-- Given exercise --
Can you repeat the data below word for word, from the line containing "Open the throw pillows image" through the line containing "(x=237, y=68)", both lines included?

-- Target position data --
— BEGIN —
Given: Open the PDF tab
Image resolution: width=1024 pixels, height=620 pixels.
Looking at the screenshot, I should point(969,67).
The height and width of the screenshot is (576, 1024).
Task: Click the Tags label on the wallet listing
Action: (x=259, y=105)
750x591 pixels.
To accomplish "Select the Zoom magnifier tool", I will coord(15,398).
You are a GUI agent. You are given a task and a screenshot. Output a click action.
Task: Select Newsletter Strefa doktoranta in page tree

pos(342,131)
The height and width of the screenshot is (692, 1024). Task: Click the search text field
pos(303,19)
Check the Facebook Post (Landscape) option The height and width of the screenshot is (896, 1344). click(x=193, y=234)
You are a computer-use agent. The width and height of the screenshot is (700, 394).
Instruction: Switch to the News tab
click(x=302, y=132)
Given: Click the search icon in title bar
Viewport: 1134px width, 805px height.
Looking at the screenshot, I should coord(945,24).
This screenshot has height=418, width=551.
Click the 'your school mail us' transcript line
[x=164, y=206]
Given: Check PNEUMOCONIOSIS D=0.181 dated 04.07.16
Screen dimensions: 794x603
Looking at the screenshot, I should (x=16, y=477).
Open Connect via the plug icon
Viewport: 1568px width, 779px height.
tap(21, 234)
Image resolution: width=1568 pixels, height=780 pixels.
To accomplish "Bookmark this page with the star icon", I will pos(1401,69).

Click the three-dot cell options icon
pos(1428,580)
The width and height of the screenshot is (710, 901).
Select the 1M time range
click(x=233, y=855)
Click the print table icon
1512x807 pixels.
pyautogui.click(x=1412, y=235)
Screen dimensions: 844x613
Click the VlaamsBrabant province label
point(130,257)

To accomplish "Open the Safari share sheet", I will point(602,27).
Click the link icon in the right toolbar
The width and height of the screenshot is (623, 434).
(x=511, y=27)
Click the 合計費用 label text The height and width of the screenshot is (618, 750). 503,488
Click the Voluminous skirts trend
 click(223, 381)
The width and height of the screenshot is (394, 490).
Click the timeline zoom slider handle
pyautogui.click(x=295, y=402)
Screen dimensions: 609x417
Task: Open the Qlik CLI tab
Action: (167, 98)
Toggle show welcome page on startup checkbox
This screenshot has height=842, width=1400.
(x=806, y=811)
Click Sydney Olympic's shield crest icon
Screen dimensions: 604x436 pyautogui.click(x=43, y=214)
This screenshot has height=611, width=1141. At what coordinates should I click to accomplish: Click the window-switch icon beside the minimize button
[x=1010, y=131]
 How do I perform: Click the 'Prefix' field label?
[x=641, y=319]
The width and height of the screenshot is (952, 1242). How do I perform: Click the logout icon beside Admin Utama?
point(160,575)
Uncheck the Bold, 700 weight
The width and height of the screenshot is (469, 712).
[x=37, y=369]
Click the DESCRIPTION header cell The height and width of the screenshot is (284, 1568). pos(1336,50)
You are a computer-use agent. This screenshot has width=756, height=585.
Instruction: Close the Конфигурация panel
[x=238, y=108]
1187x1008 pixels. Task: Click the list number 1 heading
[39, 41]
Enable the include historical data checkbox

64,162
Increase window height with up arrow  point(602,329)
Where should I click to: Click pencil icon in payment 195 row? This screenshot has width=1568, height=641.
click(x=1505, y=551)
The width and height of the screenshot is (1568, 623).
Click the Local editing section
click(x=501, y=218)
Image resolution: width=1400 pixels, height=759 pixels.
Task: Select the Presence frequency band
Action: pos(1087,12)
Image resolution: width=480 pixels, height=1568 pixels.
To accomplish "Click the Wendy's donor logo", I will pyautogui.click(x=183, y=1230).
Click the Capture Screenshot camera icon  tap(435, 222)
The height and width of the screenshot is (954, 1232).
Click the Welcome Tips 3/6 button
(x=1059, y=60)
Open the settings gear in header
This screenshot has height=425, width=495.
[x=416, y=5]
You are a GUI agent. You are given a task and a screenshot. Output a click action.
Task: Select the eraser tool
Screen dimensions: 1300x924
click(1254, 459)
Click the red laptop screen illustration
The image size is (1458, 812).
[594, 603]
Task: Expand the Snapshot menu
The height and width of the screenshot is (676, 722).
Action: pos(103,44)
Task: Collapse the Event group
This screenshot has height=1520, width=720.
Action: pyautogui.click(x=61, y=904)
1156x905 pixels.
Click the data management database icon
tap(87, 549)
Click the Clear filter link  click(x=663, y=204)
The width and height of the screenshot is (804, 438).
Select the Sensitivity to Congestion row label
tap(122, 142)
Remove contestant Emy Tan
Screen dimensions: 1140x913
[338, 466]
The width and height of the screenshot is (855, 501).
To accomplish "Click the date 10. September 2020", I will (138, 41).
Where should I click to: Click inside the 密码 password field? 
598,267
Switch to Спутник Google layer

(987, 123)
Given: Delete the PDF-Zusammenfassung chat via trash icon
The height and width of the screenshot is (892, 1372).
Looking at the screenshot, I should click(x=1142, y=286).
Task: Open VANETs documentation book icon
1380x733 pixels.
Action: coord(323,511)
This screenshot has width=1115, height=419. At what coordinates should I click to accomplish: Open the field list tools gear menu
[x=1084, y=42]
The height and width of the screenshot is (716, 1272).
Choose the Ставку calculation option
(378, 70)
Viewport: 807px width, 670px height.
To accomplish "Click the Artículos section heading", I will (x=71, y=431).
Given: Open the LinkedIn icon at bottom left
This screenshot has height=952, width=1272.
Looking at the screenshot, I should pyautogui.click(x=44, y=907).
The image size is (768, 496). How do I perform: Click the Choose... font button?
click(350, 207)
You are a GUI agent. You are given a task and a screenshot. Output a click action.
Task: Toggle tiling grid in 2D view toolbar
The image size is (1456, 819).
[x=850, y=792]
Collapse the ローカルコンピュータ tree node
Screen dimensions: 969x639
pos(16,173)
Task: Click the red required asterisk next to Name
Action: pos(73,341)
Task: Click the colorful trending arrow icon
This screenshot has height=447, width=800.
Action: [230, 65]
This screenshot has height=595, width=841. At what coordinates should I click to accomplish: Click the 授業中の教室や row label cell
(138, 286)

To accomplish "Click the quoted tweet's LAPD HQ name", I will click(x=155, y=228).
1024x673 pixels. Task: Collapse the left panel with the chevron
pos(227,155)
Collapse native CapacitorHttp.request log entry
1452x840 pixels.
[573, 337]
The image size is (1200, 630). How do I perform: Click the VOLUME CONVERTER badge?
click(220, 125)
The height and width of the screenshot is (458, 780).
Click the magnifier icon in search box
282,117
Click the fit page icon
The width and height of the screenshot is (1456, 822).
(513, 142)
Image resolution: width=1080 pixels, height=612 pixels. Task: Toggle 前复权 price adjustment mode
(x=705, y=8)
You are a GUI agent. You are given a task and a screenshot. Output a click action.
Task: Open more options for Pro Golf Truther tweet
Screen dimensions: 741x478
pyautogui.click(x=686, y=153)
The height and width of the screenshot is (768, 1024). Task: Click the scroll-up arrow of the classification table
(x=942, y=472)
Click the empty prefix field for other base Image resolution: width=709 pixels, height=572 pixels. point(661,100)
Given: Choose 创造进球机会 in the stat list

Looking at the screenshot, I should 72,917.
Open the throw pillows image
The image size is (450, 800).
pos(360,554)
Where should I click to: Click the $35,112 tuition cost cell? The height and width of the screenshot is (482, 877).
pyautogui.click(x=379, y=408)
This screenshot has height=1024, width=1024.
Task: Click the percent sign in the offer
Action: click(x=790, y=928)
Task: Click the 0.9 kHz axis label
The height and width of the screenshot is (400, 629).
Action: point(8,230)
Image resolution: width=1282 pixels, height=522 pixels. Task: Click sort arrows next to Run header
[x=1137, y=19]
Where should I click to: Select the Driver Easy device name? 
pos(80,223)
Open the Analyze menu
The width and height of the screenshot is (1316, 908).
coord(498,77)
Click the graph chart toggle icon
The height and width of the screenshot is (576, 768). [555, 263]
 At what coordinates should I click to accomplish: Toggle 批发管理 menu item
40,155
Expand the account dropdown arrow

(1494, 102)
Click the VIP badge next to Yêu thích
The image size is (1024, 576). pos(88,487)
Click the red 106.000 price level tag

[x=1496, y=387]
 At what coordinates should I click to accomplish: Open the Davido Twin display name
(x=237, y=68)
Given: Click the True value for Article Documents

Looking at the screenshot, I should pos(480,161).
— END —
-- Response --
Open the throw pillows image
The image size is (450, 800).
pos(360,554)
Where should I click to: Click the $35,112 tuition cost cell? The height and width of the screenshot is (482, 877).
pyautogui.click(x=379, y=408)
This screenshot has height=1024, width=1024.
Task: Click the percent sign in the offer
Action: click(x=790, y=928)
Task: Click the 0.9 kHz axis label
The height and width of the screenshot is (400, 629).
Action: point(8,230)
Image resolution: width=1282 pixels, height=522 pixels. Task: Click sort arrows next to Run header
[x=1137, y=19]
Where should I click to: Select the Driver Easy device name? 
pos(80,223)
Open the Analyze menu
The width and height of the screenshot is (1316, 908).
coord(498,77)
Click the graph chart toggle icon
The height and width of the screenshot is (576, 768). [555, 263]
 At what coordinates should I click to accomplish: Toggle 批发管理 menu item
40,155
Expand the account dropdown arrow

(1494, 102)
Click the VIP badge next to Yêu thích
The image size is (1024, 576). pos(88,487)
Click the red 106.000 price level tag

[x=1496, y=387]
 At what coordinates should I click to accomplish: Open the Davido Twin display name
(x=237, y=68)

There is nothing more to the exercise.